### ENUNCIADO A
No texto sobre a manhã e o café, quem sempre coloca comida para os gatos e cachorros ao redor?
### ENUNCIADO B
Prossiga o texto sobre a manhã e o café a partir da última frase apresentada.

### TEXTO FORNECIDO
──────────
Foto: Yasmim Cavalcanti


Por Yasmim Cavalcanti


O despertador toca pela manhã. Seis horas, mas posso colocar mais cinco minutos de soneca. Mas sabe como o tempo funciona nessa soneca, não é mesmo? Cinco minutos se passam e quando abro os olhos já são seis e meia preciso levantar correndo para me arrumar e tomar café.



No instante em que faço o café, me sinto mais conectada ao presente. Uma pausa de minutos para apreciar aquele cheiro que vai invadindo a cozinha e parece ir até o corredor para despertar o prédio inteiro. Um dos poucos momentos em que não sou tomada por notificações dos aplicativos do celular. E quando o pego para ver algo na sua tela brilhante, porque é inevitável não poder ficar desconectada do mundo virtual, o tempo escorre entre os meus dedos e passa ainda mais despercebido sem nada ter realmente mudado.



Passo pela janela, observo os carros antes do engarrafamento (o que me lembra que preciso sair para não me atrasar) e vejo um gatinho brincando entre as garrafas vazias de cerveja deixadas pelo restaurante para serem retiradas pelo caminhão de lixo próximo à árvore. Mesmo para lá e para cá, imagino que o bichinho esteja com frio ou com sede. Sei que tenho uma vizinha que sempre coloca comida para os gatos e cachorros ao redor, mas mesmo assim isso me incomoda. Eu mesma e minha mãe também ajudamos quando vemos eles assim. Queria poder ajudar mais de alguma forma, não deixar o gato ali. E como uma pessoa pode ser capaz de abandonar tais animais?



No fluxo desse pensamento, me pego fazendo a seguinte pergunta: será que as pessoas realmente olham para o seu redor e se comovem também com as coisas que estão além de seu alcance? Digo do gato ao ser humano que mora na rua e todos os dias são ignorados por nós como sociedade. Fome é uma das piores formas de violência. Todos deveriam ter acesso a alimento e a um lugar para descansar. Estar também em frente de uma janela, tomando esse café, tendo a oportunidade de viver e não apenas sobreviver.
──────────
Entradas de dados armazenadas:
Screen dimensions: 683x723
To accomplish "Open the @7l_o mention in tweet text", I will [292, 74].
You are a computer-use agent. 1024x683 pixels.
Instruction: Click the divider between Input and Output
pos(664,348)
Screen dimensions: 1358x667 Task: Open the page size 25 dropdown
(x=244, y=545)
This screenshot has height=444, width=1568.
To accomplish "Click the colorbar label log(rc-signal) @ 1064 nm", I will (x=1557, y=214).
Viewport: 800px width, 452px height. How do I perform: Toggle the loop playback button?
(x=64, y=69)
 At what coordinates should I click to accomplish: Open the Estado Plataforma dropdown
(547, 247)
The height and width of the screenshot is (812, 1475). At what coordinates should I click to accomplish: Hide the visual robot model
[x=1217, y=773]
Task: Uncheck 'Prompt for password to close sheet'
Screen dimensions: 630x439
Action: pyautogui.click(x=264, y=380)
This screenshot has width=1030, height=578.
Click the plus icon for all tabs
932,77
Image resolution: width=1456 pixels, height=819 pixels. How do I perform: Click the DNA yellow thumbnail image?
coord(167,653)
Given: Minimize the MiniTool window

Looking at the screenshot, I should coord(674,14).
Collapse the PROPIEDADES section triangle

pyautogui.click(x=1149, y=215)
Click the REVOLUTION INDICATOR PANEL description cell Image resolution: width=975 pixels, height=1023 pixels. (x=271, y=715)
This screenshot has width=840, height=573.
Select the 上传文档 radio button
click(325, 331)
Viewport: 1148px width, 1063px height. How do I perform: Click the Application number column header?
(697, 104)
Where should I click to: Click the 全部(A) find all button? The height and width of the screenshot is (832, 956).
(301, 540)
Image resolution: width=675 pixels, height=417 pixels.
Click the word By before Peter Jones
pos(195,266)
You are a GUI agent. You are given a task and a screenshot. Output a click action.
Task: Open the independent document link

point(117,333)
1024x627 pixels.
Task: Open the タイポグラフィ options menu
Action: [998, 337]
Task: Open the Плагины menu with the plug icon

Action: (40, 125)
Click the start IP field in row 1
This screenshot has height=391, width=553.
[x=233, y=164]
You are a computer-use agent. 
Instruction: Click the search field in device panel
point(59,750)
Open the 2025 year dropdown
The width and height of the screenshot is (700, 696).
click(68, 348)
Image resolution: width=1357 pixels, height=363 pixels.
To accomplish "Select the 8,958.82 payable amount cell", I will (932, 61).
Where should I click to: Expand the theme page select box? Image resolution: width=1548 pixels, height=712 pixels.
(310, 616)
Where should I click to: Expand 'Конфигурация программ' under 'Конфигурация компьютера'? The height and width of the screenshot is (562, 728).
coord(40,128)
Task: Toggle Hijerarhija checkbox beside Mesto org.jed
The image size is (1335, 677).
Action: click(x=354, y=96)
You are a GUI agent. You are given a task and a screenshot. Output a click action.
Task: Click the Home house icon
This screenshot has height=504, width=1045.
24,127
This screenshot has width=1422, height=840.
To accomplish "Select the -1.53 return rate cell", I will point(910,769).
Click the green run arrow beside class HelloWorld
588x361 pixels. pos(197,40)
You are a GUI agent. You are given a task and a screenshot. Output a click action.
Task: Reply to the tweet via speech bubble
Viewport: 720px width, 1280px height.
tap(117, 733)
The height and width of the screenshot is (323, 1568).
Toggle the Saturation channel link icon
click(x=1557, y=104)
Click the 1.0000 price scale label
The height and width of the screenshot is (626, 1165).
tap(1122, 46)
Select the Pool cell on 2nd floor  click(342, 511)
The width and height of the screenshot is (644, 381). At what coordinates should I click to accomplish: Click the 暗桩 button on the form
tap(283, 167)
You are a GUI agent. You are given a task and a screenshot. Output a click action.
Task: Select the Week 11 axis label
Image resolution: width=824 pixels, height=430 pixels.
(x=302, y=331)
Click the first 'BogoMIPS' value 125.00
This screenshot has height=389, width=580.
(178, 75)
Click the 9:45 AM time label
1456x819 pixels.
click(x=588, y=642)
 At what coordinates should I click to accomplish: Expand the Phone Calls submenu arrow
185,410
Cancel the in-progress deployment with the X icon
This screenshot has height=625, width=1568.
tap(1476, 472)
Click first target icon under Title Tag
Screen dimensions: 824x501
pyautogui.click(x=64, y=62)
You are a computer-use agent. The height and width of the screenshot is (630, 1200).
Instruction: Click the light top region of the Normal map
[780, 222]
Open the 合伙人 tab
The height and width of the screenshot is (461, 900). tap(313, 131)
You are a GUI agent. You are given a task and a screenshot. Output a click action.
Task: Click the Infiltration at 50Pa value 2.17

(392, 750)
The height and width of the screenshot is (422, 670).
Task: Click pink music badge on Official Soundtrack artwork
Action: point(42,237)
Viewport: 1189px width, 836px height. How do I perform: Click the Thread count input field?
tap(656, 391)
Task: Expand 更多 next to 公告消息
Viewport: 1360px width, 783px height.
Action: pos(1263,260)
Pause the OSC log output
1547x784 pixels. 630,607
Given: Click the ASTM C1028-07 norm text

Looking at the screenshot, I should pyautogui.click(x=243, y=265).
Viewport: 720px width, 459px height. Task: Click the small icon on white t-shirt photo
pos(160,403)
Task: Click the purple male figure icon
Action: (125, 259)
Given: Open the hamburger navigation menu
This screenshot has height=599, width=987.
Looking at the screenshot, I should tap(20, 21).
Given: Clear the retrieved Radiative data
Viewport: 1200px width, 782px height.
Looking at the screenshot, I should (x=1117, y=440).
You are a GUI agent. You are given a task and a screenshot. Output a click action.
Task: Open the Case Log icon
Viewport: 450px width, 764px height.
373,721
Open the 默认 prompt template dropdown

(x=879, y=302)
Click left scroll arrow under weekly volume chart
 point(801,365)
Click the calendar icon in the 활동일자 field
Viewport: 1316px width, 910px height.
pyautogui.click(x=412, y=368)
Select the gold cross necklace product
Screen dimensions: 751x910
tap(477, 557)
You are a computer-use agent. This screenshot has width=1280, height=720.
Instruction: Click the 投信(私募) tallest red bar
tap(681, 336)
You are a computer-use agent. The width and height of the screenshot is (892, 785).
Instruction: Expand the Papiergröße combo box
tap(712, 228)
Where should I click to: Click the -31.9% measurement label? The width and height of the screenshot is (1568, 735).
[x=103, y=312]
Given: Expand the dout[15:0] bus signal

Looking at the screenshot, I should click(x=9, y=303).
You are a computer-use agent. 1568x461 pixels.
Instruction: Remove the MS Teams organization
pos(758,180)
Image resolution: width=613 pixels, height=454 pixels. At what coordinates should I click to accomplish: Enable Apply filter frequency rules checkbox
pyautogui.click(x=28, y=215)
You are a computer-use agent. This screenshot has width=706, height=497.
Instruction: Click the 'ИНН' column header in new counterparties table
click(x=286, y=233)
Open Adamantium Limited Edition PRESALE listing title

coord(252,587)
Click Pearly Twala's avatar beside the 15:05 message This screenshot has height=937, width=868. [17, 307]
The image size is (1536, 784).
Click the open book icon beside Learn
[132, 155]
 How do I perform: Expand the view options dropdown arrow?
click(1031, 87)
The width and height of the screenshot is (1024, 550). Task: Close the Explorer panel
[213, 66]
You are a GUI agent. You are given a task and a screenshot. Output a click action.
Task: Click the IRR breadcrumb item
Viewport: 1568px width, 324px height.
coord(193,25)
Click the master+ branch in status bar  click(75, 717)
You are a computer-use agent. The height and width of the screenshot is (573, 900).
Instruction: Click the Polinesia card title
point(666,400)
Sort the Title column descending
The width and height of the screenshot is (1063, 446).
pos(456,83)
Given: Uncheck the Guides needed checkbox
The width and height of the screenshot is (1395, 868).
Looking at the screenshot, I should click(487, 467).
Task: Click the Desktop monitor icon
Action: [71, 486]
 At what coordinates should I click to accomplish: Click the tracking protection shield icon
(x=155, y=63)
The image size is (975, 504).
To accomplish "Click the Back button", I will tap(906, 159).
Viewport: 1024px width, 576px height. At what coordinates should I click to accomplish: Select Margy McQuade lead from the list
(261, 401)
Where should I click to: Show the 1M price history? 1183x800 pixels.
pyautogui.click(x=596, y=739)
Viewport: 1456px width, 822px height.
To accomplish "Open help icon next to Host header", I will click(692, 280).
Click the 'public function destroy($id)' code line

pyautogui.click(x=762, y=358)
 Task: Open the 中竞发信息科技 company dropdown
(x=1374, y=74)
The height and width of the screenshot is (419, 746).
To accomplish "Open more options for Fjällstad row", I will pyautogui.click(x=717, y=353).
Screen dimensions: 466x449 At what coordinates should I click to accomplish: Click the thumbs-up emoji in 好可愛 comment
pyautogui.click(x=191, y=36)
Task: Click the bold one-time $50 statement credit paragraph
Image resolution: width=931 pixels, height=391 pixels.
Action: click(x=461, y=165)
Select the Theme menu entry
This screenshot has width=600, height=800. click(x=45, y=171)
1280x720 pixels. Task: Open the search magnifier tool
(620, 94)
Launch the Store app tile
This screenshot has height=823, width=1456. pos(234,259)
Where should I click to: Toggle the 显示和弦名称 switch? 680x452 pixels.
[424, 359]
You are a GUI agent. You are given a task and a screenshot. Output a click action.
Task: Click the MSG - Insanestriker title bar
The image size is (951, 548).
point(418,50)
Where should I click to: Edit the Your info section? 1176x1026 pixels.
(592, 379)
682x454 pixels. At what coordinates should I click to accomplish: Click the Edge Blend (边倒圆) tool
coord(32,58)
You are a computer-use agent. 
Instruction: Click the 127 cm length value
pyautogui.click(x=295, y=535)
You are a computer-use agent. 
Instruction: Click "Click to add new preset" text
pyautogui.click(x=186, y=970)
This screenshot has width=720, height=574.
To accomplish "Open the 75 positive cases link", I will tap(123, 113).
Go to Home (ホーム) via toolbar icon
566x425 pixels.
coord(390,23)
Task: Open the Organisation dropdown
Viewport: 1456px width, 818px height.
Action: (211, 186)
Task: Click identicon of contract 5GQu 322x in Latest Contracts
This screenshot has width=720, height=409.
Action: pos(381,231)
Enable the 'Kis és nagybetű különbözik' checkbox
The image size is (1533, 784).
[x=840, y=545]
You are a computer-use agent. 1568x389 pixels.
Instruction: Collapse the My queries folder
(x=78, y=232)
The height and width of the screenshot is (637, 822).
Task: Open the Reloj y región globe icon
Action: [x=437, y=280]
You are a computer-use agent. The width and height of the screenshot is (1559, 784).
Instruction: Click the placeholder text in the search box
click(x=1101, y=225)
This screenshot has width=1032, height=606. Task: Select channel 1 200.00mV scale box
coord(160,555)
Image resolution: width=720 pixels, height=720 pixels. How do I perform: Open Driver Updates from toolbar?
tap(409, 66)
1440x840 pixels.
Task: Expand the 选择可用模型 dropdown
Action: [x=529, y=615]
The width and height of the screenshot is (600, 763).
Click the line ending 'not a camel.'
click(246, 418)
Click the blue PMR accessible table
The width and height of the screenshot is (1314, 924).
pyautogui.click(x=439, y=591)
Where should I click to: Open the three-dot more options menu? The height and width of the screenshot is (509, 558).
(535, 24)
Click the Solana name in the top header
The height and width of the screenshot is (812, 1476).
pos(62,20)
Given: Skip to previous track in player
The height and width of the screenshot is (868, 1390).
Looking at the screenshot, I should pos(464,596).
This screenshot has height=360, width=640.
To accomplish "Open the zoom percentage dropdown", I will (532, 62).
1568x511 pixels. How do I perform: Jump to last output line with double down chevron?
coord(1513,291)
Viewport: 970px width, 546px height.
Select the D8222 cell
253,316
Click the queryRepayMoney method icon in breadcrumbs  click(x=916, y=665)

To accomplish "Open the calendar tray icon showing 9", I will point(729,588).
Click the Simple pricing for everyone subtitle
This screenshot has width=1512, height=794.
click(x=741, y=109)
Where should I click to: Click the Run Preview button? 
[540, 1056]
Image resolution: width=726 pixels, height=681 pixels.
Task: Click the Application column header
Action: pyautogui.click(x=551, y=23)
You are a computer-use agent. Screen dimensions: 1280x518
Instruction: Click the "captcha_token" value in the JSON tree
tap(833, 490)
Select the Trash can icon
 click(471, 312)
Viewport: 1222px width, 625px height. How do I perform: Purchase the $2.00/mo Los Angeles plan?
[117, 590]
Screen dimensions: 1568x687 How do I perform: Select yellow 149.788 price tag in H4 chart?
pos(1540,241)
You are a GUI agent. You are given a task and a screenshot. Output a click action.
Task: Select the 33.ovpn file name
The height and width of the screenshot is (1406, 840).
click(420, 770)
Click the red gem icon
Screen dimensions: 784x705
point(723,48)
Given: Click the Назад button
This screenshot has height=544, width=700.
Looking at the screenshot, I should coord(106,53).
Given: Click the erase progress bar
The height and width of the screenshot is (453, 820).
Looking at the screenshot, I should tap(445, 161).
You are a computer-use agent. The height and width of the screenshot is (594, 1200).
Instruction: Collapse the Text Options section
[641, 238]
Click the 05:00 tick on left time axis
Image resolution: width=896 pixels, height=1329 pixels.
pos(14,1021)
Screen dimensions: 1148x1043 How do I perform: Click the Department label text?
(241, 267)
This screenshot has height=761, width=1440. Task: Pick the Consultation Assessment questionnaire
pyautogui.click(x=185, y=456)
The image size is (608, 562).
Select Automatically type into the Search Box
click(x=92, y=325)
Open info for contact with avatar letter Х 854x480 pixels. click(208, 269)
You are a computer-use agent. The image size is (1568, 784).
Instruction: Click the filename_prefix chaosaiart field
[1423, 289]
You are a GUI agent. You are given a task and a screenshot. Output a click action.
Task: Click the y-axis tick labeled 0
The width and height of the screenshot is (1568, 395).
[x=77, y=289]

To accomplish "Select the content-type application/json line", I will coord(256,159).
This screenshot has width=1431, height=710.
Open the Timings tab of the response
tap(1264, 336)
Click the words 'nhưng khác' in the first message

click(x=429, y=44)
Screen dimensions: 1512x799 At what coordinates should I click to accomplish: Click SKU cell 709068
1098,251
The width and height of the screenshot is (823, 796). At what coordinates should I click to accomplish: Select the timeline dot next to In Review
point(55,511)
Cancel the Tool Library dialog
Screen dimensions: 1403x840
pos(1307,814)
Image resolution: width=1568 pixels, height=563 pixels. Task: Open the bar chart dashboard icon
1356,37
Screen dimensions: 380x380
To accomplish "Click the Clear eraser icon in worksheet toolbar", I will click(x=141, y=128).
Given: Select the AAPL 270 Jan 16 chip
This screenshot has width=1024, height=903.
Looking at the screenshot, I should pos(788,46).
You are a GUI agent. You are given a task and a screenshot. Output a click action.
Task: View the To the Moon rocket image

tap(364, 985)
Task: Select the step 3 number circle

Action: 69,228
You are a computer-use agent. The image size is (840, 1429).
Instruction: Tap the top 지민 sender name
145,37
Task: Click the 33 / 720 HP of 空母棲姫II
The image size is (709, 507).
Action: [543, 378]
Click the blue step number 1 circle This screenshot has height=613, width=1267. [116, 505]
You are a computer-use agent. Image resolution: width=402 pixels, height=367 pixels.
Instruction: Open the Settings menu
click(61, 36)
──────────
### RESPOSTA A
Uma vizinha.

### RESPOSTA B
Infelizmente, a comida tem se tornado um acessório de luxo, um produto de que só quem possui dinheiro pode usufruir. A moradia, que também é um direito, foi transformada em apenas uma mercadoria. Ainda mais nos últimos anos que se passaram.



Lembro que durante a pandemia de Covid-19, a maioria pensava que nos tornaríamos seres humanos melhores, que passaríamos a valorizar atos simples do cotidiano, valorizar o abraço e esse cuidado com o próximo. Mas o que percebo são pessoas em suas bolhas e cada vez mais mediadas por uma interface digital. São muitas camadas para processar e debater logo pela manhã.



Entre pensamentos e a hora que passa correndo no relógio, finalmente me preparo para sair. No ônibus, entra uma garotinha com a sua mãe e ela logo diz que quer se sentar na cadeira alta do coletivo. Tá aí uma coisa que me evoca uma lembrança boa, a leveza que eu precisava para ter certa esperança em nós mesmos como um todo.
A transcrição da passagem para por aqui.